Discours mystico-romantique
Dans le fatras des discours mystico romantiques essentiellement à charge contre les humains, alimentés par des informations instrumentalisées, que reste-t-il de la science écologique ? Celle-ci, qui s’affiche objective, puisque scientifique, s’est pourtant spécialisée elle aussi dans la seule dénonciation des impacts des humains sur la nature. La frontière entre science et militantisme est devenue totalement poreuse à tel point que l’IPBES (3) que l’on aime présenter comme le GIEC de la biodiversité et donc comme la référence scientifique en la matière, a passé des accords de coopération avec des grandes ONG environnementales. Il n’est donc pas surprenant que l’IPBES fasse expressément référence aux représentations mystiques de la nature de ces ONG dans son organigramme, comme on peut le constater sur la figure ci-jointe extraite d’un rapport publié en 2019. Les références clairement affichées dans cet organigramme à l’harmonie de la nature et à la Terre mère ne sont certainement pas celles que l’on attendrait de la part d’un organisme qui prétend informer objectivement les décideurs. On peut donc sérieusement s’interroger sur la qualité de l’informations qui est diffusée.

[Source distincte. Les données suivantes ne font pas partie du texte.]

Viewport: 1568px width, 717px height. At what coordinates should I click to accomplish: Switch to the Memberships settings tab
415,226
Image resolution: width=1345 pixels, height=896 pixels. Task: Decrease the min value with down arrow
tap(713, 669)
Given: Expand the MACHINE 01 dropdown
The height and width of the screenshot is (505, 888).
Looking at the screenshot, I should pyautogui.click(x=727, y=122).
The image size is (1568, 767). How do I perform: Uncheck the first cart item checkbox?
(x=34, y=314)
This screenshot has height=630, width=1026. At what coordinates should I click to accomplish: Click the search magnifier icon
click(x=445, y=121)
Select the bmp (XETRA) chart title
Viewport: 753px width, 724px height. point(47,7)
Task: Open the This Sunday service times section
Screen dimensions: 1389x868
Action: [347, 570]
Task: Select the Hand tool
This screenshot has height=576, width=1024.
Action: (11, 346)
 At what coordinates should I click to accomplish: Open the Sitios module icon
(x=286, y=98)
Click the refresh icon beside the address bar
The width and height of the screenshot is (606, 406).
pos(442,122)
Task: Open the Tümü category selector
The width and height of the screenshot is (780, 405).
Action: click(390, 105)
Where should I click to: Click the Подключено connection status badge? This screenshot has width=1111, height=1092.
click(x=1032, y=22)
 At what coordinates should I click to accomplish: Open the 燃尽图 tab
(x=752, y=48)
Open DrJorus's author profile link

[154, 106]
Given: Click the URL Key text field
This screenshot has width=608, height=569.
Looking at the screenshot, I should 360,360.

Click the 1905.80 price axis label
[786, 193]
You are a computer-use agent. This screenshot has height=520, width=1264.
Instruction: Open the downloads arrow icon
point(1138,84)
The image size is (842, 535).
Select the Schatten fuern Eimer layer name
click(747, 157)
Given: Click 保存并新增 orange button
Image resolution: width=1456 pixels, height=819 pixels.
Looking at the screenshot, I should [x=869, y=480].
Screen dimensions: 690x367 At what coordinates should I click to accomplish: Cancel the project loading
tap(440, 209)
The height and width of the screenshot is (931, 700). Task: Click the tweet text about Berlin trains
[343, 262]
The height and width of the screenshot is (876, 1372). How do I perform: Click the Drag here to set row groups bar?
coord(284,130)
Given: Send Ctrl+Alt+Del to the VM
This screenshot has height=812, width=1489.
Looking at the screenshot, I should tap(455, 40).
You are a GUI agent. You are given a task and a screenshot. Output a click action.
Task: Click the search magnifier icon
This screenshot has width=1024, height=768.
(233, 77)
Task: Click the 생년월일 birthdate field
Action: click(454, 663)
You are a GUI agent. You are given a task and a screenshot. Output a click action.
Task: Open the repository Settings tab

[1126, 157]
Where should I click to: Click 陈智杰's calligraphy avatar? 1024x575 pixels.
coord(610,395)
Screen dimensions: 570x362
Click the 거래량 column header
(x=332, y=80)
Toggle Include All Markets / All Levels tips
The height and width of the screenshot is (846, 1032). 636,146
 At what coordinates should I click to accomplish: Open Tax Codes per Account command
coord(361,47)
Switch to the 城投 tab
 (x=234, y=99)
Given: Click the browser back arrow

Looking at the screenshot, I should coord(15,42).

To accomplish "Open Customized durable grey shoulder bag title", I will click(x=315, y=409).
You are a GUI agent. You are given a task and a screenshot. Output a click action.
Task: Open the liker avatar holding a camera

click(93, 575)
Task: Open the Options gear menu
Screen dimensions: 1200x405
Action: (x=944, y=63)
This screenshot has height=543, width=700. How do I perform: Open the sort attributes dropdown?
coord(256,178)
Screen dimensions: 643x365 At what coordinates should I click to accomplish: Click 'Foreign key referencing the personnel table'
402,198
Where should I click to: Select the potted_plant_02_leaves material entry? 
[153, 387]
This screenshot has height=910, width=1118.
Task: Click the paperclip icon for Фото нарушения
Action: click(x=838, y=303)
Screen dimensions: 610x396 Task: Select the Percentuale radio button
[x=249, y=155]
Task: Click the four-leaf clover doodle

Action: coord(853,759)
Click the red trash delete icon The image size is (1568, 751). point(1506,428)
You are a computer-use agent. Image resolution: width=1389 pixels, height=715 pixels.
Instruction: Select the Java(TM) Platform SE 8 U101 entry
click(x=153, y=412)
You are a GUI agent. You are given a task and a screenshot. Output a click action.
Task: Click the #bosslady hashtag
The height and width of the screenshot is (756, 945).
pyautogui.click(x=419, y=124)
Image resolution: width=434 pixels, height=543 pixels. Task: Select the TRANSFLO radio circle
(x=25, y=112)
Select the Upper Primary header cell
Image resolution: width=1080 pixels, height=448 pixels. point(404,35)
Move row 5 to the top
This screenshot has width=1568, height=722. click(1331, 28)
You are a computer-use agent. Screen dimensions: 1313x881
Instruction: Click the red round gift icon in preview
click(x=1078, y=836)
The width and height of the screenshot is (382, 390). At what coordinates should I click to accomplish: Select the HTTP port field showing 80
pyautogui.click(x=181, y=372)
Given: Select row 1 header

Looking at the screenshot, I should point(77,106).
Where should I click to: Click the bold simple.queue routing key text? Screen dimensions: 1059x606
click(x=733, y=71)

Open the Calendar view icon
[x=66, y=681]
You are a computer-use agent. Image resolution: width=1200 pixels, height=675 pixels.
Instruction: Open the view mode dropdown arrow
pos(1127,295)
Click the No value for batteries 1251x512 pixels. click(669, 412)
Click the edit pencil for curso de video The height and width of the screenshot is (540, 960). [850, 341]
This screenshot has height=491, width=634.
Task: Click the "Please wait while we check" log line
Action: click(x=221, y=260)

Le public est ainsi trompé et manipulé en croyant faire confiance à la science alors qu’en réalité il fait confiance au faux nez scientifique d’une pseudo-science !
(1) https://www.jean-jaures.org/publication/la-mesinformation-scientifique-des-jeunes-a-lheure-des-reseaux-sociaux/
(2) http://rio20.net/fr/propuestas/declaration-universelle-des-droits-de-la-terre-mere/
(3) Durieux B., 2019. Contre l’écologisme. Pour une croissance au service de l’environnement. Editions de Fallois, Paris.
(4) IPBES . 2019: Summary for policymakers of the global assessment report on biodiversity and ecosystem services of the Intergovernmental Science-Policy Platform on Biodiversity and Ecosystem Services. IPBES secretariat, Bonn, Germany. 56 pages. https://ipbes.net/sites/default/files/2020-02/ipbes_global_assessment_report_summary_for_policymakers_fr.pdf
Lévêque C., 2023. Le double visage de la biodiversité. La Nature n’est pas le jardin d’Eden. L’Artilleur ed.